セキュリティ事業者の組織再編を利用企業はどう見るか
セキュリティの製品は、導入した時点で完結する買い物ではありません。脅威の変化に合わせて更新が続き、障害が起きたときには支援を受ける関係が長く続きます。だからこそ、提供する側の体制が変わることは、利用する企業にとっても無関係ではありません。担当の窓口や支援の枠組みがどう引き継がれるかは、確認しておきたい点です。
とはいえ、組織の見直しそのものを不安の材料と捉える必要はありません。守るべき領域が広がり続ける中で、体制を組み替えるのは自然な対応でもあります。着目すべきは変更の有無ではなく、製品の開発と支援がこれまでどおり続くのかという実質の面です。契約の更新時期に、支援の窓口と対応の範囲を改めて確認しておけば十分でしょう。
後継者の育成が製品の継続性に結びつく理由
セキュリティの分野では、知見が特定の人に集中しやすい傾向があります。攻撃の手法の変化を追い続けてきた経験は、手順書に書き切れるものではありません。その蓄積を次の世代へ渡す仕組みがなければ、担当者の交代とともに対応の質が落ちるという事態が起こります。知見を文書として残す取り組みと、人を通じて伝える取り組みの両方が必要になります。
人材の育成は成果が見えるまでに時間がかかるため、後回しにされがちな領域でもあります。それを経営の課題として明示的に扱う姿勢は、長く付き合う相手を選ぶ際の判断材料になります。利用する側としても、自社の中で同じ問題を抱えていないかを見直す機会になるはずです。特定の担当者に依存した運用になっていないかは、どの組織にも当てはまる問いです。
ゼロトラストと脅威分析の自動化が現場に求めるもの
境界の内側を安全とみなす前提が崩れた以上、誰が何に接続しているかをその都度確かめる考え方への移行は避けられません。
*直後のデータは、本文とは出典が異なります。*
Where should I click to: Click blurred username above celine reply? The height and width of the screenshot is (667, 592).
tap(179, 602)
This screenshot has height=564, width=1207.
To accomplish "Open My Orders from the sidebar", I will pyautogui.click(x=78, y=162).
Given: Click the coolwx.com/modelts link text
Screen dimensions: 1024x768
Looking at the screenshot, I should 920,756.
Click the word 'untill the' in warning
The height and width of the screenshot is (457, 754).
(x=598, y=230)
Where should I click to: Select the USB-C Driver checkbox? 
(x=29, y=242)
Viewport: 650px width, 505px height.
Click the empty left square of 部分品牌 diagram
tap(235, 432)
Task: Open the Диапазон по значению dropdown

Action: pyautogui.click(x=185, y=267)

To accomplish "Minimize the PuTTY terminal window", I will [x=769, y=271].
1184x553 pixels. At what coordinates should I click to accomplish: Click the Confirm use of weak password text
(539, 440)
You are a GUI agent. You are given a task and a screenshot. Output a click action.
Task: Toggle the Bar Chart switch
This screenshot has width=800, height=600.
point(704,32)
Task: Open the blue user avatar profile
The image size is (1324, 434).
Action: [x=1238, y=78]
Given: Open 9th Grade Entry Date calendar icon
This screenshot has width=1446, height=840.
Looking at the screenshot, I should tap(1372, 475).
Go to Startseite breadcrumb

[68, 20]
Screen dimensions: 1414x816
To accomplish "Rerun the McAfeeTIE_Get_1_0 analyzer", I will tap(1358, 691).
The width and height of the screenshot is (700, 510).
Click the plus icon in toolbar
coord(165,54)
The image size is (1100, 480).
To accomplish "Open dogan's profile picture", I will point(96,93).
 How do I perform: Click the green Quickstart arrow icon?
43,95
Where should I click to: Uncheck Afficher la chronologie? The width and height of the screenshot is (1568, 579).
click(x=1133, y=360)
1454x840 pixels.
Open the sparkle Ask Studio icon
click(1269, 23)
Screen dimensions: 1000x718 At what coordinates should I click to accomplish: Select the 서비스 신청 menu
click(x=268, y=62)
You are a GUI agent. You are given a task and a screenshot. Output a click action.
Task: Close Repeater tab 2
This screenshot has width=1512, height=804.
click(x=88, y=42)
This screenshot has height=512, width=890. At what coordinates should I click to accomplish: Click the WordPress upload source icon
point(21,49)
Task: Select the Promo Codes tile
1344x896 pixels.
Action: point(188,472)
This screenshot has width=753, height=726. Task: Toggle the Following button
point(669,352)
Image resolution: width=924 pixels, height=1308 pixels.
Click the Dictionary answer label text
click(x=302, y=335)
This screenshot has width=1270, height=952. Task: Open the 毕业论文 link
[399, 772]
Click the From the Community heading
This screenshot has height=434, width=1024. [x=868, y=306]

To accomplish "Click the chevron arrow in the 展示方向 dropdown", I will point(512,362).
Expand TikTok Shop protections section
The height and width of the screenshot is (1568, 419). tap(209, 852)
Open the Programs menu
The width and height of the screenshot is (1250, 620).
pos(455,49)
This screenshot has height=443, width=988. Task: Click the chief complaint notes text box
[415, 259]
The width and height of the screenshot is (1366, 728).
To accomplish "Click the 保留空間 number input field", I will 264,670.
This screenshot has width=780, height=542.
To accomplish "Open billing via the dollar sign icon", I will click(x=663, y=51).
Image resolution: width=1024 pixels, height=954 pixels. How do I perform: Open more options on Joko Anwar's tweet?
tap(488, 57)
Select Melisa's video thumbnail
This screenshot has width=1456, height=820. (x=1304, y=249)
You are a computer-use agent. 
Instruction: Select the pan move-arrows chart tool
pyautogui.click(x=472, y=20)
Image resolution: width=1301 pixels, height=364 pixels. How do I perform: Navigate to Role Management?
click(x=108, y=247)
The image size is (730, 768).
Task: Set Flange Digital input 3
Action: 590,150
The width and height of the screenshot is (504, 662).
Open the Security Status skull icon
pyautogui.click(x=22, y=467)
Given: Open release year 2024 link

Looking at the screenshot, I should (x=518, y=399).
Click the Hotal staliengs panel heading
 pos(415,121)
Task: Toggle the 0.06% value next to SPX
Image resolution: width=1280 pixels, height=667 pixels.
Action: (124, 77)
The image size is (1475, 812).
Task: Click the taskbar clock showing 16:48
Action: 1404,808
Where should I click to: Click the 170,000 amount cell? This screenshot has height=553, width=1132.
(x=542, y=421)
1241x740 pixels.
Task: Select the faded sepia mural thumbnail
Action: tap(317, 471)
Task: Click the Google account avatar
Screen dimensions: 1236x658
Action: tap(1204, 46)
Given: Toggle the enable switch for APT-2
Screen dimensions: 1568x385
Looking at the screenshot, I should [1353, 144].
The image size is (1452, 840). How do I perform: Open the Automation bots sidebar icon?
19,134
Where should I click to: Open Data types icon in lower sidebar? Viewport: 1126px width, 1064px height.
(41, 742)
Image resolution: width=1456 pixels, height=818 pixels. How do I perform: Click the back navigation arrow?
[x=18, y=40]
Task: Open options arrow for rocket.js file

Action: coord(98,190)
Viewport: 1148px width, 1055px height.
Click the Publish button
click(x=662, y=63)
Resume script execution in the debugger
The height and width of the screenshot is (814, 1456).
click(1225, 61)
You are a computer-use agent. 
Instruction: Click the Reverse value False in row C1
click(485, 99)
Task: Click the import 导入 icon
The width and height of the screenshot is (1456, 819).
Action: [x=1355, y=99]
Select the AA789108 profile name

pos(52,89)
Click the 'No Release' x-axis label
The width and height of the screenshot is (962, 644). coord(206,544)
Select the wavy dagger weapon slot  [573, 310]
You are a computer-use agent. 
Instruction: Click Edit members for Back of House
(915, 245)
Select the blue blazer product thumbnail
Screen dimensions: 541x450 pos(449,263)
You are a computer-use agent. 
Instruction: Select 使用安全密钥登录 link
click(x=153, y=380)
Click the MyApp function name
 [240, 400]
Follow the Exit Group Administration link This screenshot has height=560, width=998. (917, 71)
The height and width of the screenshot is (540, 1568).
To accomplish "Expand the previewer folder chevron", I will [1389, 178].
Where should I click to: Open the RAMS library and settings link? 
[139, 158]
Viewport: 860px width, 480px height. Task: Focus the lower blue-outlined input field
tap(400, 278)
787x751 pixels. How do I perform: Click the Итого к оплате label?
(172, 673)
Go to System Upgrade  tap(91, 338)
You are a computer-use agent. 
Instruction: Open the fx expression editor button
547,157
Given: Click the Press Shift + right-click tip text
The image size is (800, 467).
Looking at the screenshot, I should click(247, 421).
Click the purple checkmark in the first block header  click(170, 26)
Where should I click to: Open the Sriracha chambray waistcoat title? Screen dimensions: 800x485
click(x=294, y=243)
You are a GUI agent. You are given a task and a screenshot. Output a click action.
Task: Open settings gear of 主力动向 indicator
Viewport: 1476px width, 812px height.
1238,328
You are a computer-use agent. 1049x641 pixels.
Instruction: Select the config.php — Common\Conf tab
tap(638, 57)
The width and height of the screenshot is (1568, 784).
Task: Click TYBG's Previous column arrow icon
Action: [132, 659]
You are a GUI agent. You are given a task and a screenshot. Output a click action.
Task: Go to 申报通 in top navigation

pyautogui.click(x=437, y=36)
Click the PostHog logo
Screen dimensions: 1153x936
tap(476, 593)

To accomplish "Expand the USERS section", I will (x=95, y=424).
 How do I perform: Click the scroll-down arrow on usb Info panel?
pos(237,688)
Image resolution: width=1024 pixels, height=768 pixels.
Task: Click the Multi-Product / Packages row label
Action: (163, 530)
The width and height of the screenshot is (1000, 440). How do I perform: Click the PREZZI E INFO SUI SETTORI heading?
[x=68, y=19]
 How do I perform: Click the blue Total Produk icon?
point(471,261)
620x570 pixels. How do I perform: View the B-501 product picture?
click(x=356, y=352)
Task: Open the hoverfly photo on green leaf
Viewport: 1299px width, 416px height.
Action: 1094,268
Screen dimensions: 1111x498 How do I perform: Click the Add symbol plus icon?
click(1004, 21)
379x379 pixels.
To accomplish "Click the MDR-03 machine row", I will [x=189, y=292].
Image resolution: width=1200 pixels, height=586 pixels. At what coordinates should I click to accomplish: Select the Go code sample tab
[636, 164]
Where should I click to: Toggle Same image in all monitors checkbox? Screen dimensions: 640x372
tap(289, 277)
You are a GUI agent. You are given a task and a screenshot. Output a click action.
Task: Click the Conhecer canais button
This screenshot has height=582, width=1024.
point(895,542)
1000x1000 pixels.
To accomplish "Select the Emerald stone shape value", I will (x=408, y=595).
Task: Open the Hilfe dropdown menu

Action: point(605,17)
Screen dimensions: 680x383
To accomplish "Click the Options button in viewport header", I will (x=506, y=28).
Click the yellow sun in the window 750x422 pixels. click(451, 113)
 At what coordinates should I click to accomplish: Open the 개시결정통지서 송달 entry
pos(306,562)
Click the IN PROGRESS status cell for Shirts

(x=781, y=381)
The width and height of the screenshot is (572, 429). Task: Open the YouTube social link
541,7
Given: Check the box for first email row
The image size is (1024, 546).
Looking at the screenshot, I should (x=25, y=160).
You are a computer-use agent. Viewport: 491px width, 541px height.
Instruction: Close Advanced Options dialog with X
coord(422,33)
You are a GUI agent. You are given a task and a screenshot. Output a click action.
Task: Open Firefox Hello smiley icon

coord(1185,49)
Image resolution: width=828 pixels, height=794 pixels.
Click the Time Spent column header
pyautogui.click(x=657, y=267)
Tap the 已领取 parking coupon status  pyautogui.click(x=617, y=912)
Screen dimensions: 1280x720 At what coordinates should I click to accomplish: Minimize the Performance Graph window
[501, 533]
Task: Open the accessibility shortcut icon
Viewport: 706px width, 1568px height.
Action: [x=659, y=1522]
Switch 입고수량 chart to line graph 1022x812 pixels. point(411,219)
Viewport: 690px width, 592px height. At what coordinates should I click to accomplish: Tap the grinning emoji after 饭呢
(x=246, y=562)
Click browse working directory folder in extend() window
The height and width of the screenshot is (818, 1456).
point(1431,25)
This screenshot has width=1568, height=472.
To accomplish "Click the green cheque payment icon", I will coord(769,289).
ただし、この転換は製品を入れれば完了するものではなく、利用者の登録情報や端末の管理状態を継続的に正しく保つ地道な運用に支えられます。接続の権限を棚卸しする作業を定期的に組み込めるかが、実効性を左右します。
分析の自動化も同様です。検知の精度が上がっても、上がってきた警告を誰が確認し、どう判断するのかという受け皿がなければ、通知が積み上がるだけになります。技術の導入と並行して、対応する人と手順を整えること。この両輪がそろって初めて、投じた費用が防御の力として現れます。人員の確保が難しい場合は、外部の支援を組み合わせる選択肢も検討に値します。